Great post, and I loved the JBE article.
Amod Lele said:
Thanks – I’m glad you enjoyed them both!
You’re also right to question the traditional/modern binary. I should be more careful about that sort of usage, perhaps from a somewhat different direction: as a MacIntyrean and Gadamerian, I think it’s very important to point out that modern systems of ethics are themselves traditions. Contemporary social-justice ethics is its own tradition with its own history, going back to some extent to the ethical traditions typically taught in ethics classes (utilitarianism, Kant-via-Rawls) but more so to Marx, Protestantism and the Jewish prophets.
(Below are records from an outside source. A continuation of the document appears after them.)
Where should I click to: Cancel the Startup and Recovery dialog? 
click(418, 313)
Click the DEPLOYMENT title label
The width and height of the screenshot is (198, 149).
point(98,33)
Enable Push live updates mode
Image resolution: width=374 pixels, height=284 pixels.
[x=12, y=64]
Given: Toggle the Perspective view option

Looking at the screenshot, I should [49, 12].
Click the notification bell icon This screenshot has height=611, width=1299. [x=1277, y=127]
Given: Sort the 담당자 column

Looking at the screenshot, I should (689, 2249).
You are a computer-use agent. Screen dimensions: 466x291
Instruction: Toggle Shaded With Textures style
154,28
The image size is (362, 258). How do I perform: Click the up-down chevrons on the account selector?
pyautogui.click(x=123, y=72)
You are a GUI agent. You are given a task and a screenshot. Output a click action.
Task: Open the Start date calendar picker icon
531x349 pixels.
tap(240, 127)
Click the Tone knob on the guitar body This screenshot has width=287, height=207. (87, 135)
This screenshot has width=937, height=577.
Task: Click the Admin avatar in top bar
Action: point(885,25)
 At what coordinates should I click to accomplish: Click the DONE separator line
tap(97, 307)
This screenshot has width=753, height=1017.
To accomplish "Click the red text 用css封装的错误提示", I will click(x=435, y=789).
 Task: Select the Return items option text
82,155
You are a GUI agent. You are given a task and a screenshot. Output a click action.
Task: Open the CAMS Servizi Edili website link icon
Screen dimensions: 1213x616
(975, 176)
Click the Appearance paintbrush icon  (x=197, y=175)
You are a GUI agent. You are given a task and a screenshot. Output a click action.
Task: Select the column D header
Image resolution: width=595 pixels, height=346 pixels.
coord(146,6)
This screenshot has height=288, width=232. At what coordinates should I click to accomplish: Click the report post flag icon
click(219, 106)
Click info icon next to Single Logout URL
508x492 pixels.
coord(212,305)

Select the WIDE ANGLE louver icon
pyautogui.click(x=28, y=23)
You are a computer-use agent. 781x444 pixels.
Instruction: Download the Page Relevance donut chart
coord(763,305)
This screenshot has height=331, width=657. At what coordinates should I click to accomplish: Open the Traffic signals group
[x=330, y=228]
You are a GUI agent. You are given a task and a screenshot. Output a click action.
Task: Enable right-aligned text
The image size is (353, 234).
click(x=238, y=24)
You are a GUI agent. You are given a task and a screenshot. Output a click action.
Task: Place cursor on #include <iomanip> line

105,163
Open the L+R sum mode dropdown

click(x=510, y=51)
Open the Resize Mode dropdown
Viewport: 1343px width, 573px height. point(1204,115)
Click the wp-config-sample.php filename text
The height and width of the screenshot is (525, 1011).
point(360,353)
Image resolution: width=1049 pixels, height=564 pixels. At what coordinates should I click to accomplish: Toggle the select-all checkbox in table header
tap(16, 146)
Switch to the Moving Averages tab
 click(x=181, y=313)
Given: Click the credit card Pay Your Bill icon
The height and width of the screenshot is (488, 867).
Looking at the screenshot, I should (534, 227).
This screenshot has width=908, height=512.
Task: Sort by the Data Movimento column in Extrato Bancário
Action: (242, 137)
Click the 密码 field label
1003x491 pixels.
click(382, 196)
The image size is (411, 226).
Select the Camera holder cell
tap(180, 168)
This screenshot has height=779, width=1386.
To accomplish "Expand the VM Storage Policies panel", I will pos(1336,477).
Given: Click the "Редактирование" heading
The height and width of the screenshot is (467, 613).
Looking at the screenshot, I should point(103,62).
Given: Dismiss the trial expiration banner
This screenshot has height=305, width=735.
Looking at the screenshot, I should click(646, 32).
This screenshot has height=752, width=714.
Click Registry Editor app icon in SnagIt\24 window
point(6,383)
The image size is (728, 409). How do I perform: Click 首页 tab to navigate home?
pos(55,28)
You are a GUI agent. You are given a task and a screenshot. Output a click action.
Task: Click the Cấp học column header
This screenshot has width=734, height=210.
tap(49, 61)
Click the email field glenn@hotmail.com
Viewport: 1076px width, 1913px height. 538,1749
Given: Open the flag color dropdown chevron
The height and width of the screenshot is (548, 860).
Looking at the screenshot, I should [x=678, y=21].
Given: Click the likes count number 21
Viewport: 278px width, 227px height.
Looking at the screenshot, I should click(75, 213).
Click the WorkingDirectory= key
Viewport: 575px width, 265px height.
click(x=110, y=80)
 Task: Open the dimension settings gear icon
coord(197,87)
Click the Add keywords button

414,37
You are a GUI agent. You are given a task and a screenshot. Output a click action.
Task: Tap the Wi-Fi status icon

As such it constitutes one tradition (or perhaps set of traditions) of modern ethical inquiry, distinct from, competing with, and perhaps sometimes fusing with other traditions (such as Buddhism – but also such as other traditions that share more roots with it, like Protestantism and Kantianism). This all can get obscured when we think of modern traditions like social justice as “not traditional”.
Margery said:
Not sure who in earlier buddhism practiced mindfulness. Was it only monastics? And if so, how extensively? Because the issue of no self must have played a part in the mosaic of their studies.What we see in modern mindfulness reifies the self, “capitalizes” on it. It’s been suggested by a few that it’s no self teachings that are needed to address McM. This opens onto a debate, however.